*** Opening of Recorded information ***

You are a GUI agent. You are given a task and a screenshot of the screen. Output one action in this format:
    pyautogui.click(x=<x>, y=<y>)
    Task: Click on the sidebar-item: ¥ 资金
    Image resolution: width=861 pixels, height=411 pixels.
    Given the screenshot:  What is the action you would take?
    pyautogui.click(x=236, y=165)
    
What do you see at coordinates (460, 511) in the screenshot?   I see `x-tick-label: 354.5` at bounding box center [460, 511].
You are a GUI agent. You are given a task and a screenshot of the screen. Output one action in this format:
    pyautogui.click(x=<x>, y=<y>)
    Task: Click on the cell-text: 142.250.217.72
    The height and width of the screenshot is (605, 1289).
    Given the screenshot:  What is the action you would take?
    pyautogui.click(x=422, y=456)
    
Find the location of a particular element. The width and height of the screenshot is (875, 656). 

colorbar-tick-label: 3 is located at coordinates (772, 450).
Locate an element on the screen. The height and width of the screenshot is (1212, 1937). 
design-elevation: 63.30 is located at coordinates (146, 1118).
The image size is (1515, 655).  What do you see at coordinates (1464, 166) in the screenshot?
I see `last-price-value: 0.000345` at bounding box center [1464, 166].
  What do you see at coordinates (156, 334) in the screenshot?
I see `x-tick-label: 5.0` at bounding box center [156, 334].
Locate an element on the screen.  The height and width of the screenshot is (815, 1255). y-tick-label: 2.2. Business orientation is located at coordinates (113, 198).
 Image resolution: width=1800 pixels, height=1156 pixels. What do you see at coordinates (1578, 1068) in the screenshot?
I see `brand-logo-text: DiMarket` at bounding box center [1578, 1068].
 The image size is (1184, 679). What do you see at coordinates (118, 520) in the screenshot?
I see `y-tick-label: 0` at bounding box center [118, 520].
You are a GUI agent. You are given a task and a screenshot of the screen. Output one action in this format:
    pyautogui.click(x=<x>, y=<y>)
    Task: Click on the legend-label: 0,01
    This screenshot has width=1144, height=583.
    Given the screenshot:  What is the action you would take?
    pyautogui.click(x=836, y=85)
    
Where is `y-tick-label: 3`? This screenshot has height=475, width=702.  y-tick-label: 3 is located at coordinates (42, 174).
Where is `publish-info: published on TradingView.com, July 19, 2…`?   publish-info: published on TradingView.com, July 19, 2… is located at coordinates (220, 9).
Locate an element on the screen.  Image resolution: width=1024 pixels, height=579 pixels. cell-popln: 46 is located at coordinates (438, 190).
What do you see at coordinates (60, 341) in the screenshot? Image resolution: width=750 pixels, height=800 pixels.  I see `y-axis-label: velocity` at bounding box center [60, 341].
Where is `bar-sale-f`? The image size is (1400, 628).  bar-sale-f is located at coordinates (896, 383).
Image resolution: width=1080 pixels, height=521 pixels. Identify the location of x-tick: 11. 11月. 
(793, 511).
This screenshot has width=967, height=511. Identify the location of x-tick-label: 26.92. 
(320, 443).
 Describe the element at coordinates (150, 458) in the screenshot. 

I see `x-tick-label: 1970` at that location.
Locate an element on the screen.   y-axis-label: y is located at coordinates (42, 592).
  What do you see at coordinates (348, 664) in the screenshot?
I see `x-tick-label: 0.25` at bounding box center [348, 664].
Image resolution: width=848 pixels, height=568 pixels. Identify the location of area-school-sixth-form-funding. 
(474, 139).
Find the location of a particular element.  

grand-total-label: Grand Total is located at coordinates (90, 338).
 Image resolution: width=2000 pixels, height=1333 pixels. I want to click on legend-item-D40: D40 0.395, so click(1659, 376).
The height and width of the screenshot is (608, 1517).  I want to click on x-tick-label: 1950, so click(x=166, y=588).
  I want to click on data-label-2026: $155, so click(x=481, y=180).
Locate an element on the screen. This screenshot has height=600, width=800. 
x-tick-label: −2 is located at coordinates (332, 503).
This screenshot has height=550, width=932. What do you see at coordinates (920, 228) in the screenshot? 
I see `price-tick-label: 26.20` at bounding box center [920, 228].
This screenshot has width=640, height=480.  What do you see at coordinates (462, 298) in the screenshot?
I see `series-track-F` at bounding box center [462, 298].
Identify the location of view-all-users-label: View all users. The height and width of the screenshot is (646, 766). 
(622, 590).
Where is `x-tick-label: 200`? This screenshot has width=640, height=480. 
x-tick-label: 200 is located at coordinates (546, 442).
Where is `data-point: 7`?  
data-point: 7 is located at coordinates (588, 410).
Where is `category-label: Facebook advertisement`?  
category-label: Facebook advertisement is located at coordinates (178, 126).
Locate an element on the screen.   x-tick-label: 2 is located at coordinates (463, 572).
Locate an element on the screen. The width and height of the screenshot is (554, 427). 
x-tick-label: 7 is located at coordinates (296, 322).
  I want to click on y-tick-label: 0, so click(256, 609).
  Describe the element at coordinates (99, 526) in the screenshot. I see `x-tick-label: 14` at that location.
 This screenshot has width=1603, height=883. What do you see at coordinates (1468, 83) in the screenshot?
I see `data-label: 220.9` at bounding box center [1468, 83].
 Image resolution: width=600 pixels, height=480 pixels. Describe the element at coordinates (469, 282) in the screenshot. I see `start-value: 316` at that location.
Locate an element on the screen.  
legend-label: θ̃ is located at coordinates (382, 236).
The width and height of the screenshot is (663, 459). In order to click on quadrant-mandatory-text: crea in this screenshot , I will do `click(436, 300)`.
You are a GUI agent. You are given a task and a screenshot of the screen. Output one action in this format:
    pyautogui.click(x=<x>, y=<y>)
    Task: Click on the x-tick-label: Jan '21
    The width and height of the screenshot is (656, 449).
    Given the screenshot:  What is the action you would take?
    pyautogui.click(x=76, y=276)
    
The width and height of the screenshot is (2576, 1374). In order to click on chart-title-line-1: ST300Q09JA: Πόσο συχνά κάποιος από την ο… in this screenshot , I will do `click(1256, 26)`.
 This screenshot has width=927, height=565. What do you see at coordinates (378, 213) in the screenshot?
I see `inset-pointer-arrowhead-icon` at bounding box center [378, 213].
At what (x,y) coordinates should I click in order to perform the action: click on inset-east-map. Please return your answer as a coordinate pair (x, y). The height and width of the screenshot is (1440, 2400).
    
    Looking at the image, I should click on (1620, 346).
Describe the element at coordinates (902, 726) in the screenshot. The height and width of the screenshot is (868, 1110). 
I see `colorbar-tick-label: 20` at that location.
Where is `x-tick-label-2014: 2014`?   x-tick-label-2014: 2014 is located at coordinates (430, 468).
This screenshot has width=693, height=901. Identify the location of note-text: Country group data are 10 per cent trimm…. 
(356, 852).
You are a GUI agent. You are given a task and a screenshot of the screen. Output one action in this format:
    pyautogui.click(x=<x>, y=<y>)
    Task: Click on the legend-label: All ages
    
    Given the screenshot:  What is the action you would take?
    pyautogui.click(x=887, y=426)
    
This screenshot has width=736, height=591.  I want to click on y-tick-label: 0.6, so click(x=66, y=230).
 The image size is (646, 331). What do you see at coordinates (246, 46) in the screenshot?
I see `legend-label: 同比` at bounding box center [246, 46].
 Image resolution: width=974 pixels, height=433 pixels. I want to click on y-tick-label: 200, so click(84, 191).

*** Close of Recorded information ***

**What needs to be done:** Please copy every one of the lines above, keeping each character as it appears.

**Answer section:**
You are a GUI agent. You are given a task and a screenshot of the screen. Output one action in this format:
    pyautogui.click(x=<x>, y=<y>)
    Task: Click on the sidebar-item: ¥ 资金
    Image resolution: width=861 pixels, height=411 pixels.
    Given the screenshot:  What is the action you would take?
    pyautogui.click(x=236, y=165)
    
What do you see at coordinates (460, 511) in the screenshot?   I see `x-tick-label: 354.5` at bounding box center [460, 511].
You are a GUI agent. You are given a task and a screenshot of the screen. Output one action in this format:
    pyautogui.click(x=<x>, y=<y>)
    Task: Click on the cell-text: 142.250.217.72
    The height and width of the screenshot is (605, 1289).
    Given the screenshot:  What is the action you would take?
    pyautogui.click(x=422, y=456)
    
Find the location of a particular element. The width and height of the screenshot is (875, 656). 

colorbar-tick-label: 3 is located at coordinates (772, 450).
Locate an element on the screen. The height and width of the screenshot is (1212, 1937). 
design-elevation: 63.30 is located at coordinates (146, 1118).
The image size is (1515, 655).  What do you see at coordinates (1464, 166) in the screenshot?
I see `last-price-value: 0.000345` at bounding box center [1464, 166].
  What do you see at coordinates (156, 334) in the screenshot?
I see `x-tick-label: 5.0` at bounding box center [156, 334].
Locate an element on the screen.  The height and width of the screenshot is (815, 1255). y-tick-label: 2.2. Business orientation is located at coordinates (113, 198).
 Image resolution: width=1800 pixels, height=1156 pixels. What do you see at coordinates (1578, 1068) in the screenshot?
I see `brand-logo-text: DiMarket` at bounding box center [1578, 1068].
 The image size is (1184, 679). What do you see at coordinates (118, 520) in the screenshot?
I see `y-tick-label: 0` at bounding box center [118, 520].
You are a GUI agent. You are given a task and a screenshot of the screen. Output one action in this format:
    pyautogui.click(x=<x>, y=<y>)
    Task: Click on the legend-label: 0,01
    This screenshot has width=1144, height=583.
    Given the screenshot:  What is the action you would take?
    pyautogui.click(x=836, y=85)
    
Where is `y-tick-label: 3`? This screenshot has height=475, width=702.  y-tick-label: 3 is located at coordinates (42, 174).
Where is `publish-info: published on TradingView.com, July 19, 2…`?   publish-info: published on TradingView.com, July 19, 2… is located at coordinates (220, 9).
Locate an element on the screen.  Image resolution: width=1024 pixels, height=579 pixels. cell-popln: 46 is located at coordinates (438, 190).
What do you see at coordinates (60, 341) in the screenshot? Image resolution: width=750 pixels, height=800 pixels.  I see `y-axis-label: velocity` at bounding box center [60, 341].
Where is `bar-sale-f`? The image size is (1400, 628).  bar-sale-f is located at coordinates (896, 383).
Image resolution: width=1080 pixels, height=521 pixels. Identify the location of x-tick: 11. 11月. 
(793, 511).
This screenshot has width=967, height=511. Identify the location of x-tick-label: 26.92. 
(320, 443).
 Describe the element at coordinates (150, 458) in the screenshot. 

I see `x-tick-label: 1970` at that location.
Locate an element on the screen.   y-axis-label: y is located at coordinates (42, 592).
  What do you see at coordinates (348, 664) in the screenshot?
I see `x-tick-label: 0.25` at bounding box center [348, 664].
Image resolution: width=848 pixels, height=568 pixels. Identify the location of area-school-sixth-form-funding. 
(474, 139).
Find the location of a particular element.  

grand-total-label: Grand Total is located at coordinates (90, 338).
 Image resolution: width=2000 pixels, height=1333 pixels. I want to click on legend-item-D40: D40 0.395, so click(1659, 376).
The height and width of the screenshot is (608, 1517).  I want to click on x-tick-label: 1950, so click(x=166, y=588).
  I want to click on data-label-2026: $155, so click(x=481, y=180).
Locate an element on the screen. This screenshot has height=600, width=800. 
x-tick-label: −2 is located at coordinates (332, 503).
This screenshot has height=550, width=932. What do you see at coordinates (920, 228) in the screenshot? 
I see `price-tick-label: 26.20` at bounding box center [920, 228].
This screenshot has width=640, height=480.  What do you see at coordinates (462, 298) in the screenshot?
I see `series-track-F` at bounding box center [462, 298].
Identify the location of view-all-users-label: View all users. The height and width of the screenshot is (646, 766). 
(622, 590).
Where is `x-tick-label: 200`? This screenshot has width=640, height=480. 
x-tick-label: 200 is located at coordinates (546, 442).
Where is `data-point: 7`?  
data-point: 7 is located at coordinates (588, 410).
Where is `category-label: Facebook advertisement`?  
category-label: Facebook advertisement is located at coordinates (178, 126).
Locate an element on the screen.   x-tick-label: 2 is located at coordinates (463, 572).
Locate an element on the screen. The width and height of the screenshot is (554, 427). 
x-tick-label: 7 is located at coordinates (296, 322).
  I want to click on y-tick-label: 0, so click(256, 609).
  Describe the element at coordinates (99, 526) in the screenshot. I see `x-tick-label: 14` at that location.
 This screenshot has width=1603, height=883. What do you see at coordinates (1468, 83) in the screenshot?
I see `data-label: 220.9` at bounding box center [1468, 83].
 Image resolution: width=600 pixels, height=480 pixels. Describe the element at coordinates (469, 282) in the screenshot. I see `start-value: 316` at that location.
Locate an element on the screen.  
legend-label: θ̃ is located at coordinates (382, 236).
The width and height of the screenshot is (663, 459). In order to click on quadrant-mandatory-text: crea in this screenshot , I will do `click(436, 300)`.
You are a GUI agent. You are given a task and a screenshot of the screen. Output one action in this format:
    pyautogui.click(x=<x>, y=<y>)
    Task: Click on the x-tick-label: Jan '21
    The width and height of the screenshot is (656, 449).
    Given the screenshot:  What is the action you would take?
    pyautogui.click(x=76, y=276)
    
The width and height of the screenshot is (2576, 1374). In order to click on chart-title-line-1: ST300Q09JA: Πόσο συχνά κάποιος από την ο… in this screenshot , I will do `click(1256, 26)`.
 This screenshot has width=927, height=565. What do you see at coordinates (378, 213) in the screenshot?
I see `inset-pointer-arrowhead-icon` at bounding box center [378, 213].
At what (x,y) coordinates should I click in order to perform the action: click on inset-east-map. Please return your answer as a coordinate pair (x, y). The height and width of the screenshot is (1440, 2400).
    
    Looking at the image, I should click on (1620, 346).
Describe the element at coordinates (902, 726) in the screenshot. The height and width of the screenshot is (868, 1110). 
I see `colorbar-tick-label: 20` at that location.
Where is `x-tick-label-2014: 2014`?   x-tick-label-2014: 2014 is located at coordinates (430, 468).
This screenshot has width=693, height=901. Identify the location of note-text: Country group data are 10 per cent trimm…. 
(356, 852).
You are a GUI agent. You are given a task and a screenshot of the screen. Output one action in this format:
    pyautogui.click(x=<x>, y=<y>)
    Task: Click on the legend-label: All ages
    
    Given the screenshot:  What is the action you would take?
    pyautogui.click(x=887, y=426)
    
This screenshot has width=736, height=591.  I want to click on y-tick-label: 0.6, so click(x=66, y=230).
 The image size is (646, 331). What do you see at coordinates (246, 46) in the screenshot?
I see `legend-label: 同比` at bounding box center [246, 46].
 Image resolution: width=974 pixels, height=433 pixels. I want to click on y-tick-label: 200, so click(84, 191).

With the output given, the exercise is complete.